Ia mengatakan pesan orang tua tentang kejujuran dan kerja keras menjadi pegangan yang diterapkan dalam keseharian, termasuk ketika memilih jalur usaha. Baginya, keberhasilan hanya bisa dicapai dengan disiplin dan kesabaran.

Sebelum terjun ke dunia kuliner, Andi menekuni bela diri jujitsu dan sempat menjadi pelatih. Dari pengalaman itu, ia mengaku mempelajari disiplin, fokus, pengendalian emosi, serta kepemimpinan—hal yang kemudian menjadi bekal saat mengelola usaha dan memimpin tim.

“Melatih di matras mengajarkan kesabaran dan strategi. Prinsip itu saya terapkan di bisnis,” katanya.

Keinginan membangun usaha sendiri mendorong Andi memilih bidang kuliner. Menu ayam bakar dipilih karena dinilai dekat dengan selera masyarakat. Ia juga menekankan pentingnya memiliki ciri khas rasa, sehingga proses peracikan bumbu dan teknik pembakaran dilakukan berulang kali sampai menemukan cita rasa yang sesuai.

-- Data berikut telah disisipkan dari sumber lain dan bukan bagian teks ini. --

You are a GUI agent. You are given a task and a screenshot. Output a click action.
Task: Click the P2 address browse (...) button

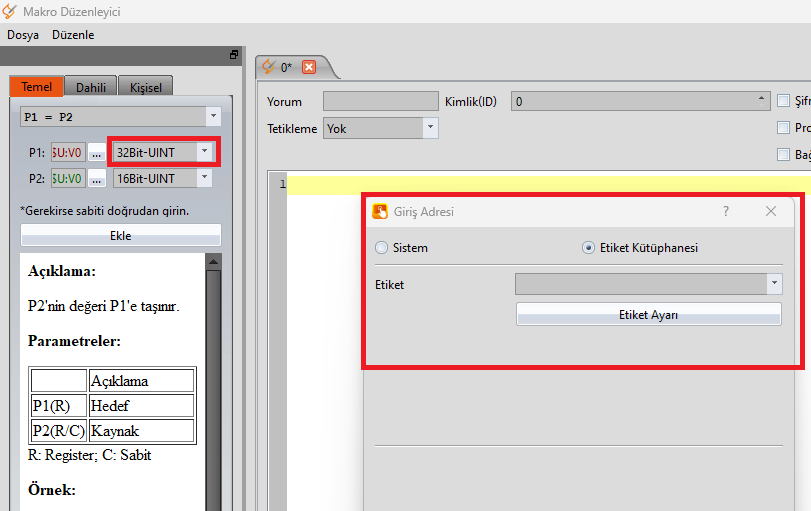click(x=96, y=178)
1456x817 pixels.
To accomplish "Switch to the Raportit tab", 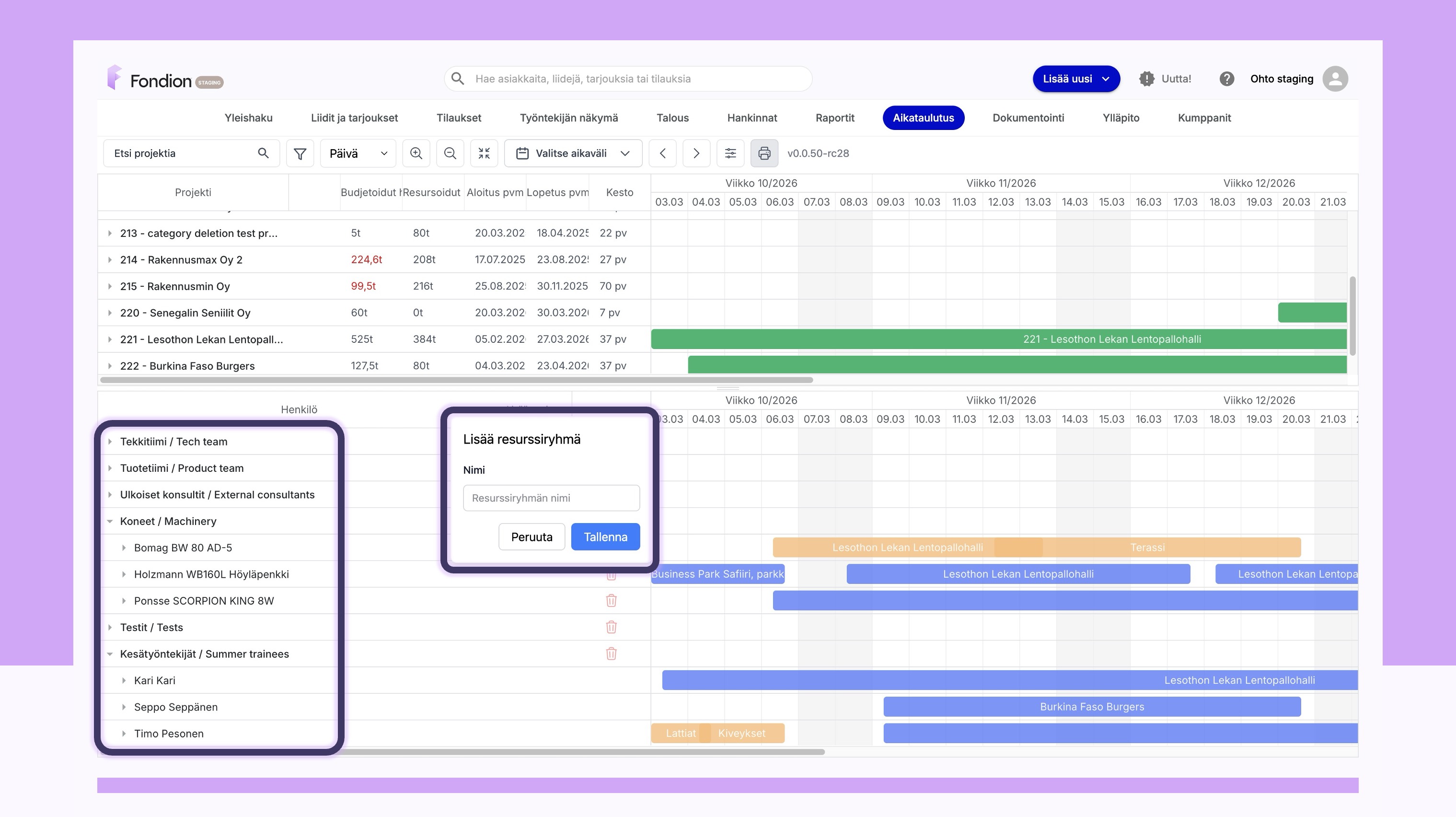I will coord(834,117).
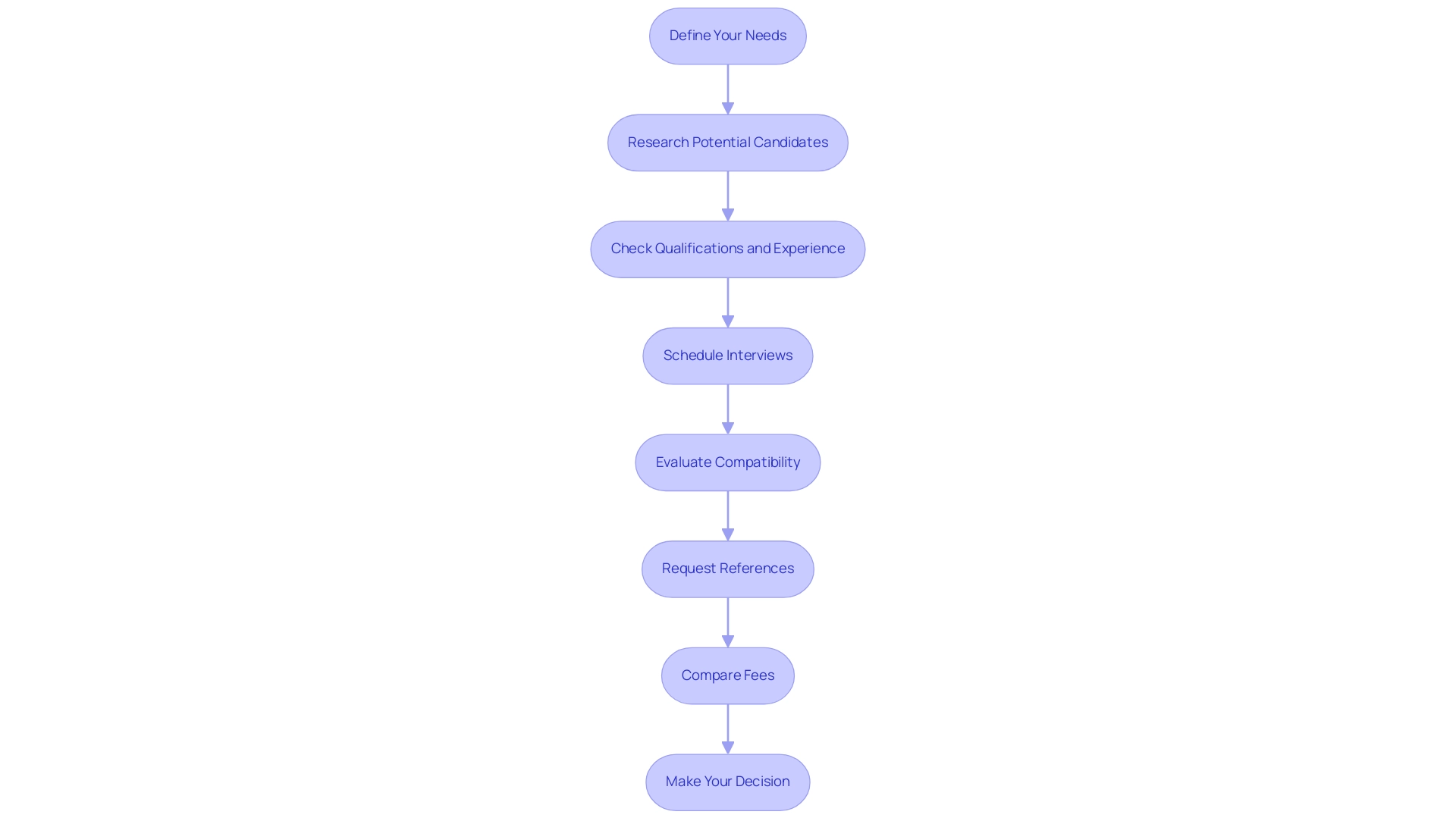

Ayam Bakar Jogja Mbah Wiryo dikenal dengan rasa manis-gurih khas Jawa, daging empuk, dan aroma bakaran yang kuat. Racikan bumbu disebut dibuat sendiri dengan menggabungkan resep keluarga dan sentuhan personal.

Nama “Mbah Wiryo” dipilih sebagai bentuk penghormatan kepada sosok sepuh di kampung halaman yang kerap memberi nasihat kehidupan. “Nama itu menjadi pengingat agar usaha ini tetap jujur dan sederhana,” ujarnya.

Respons pelanggan disebut positif. Mita, mahasiswa Universitas Nahdlatul Ulama Surabaya (UNUSA) Kampus A, mengaku kerap membeli karena rasa yang dinilai konsisten. “Ayamnya empuk, rasanya pas, dan harganya terjangkau,” katanya.

Sementara Yayan, warga Ketintang Baru, menilai pelayanan dan konsistensi rasa menjadi keunggulan utama. “Rasanya tidak berubah dari dulu, itu yang bikin pelanggan balik lagi,” ujarnya. Sejumlah pelanggan lain juga menyebut aroma bakaran yang khas kerap menarik perhatian pengunjung.

Berawal dari peralatan sederhana, usaha tersebut berkembang secara bertahap. Pelayanan yang ramah dan kualitas rasa membuat jumlah pelanggan terus meningkat. Kini, Ayam Bakar Jogja Mbah Wiryo dikelola dengan penekanan pada nilai kepemimpinan, kedisiplinan, dan kejujuran.

Ke depan, Andi berharap usahanya dapat terus berkembang dan menjangkau lebih banyak konsumen tanpa meninggalkan nilai yang dibangun sejak awal. “Kalau dulu orang tua saya mendorong gerobak bakso, sekarang saya ingin mendorong usaha ini melangkah lebih jauh,” tuturnya.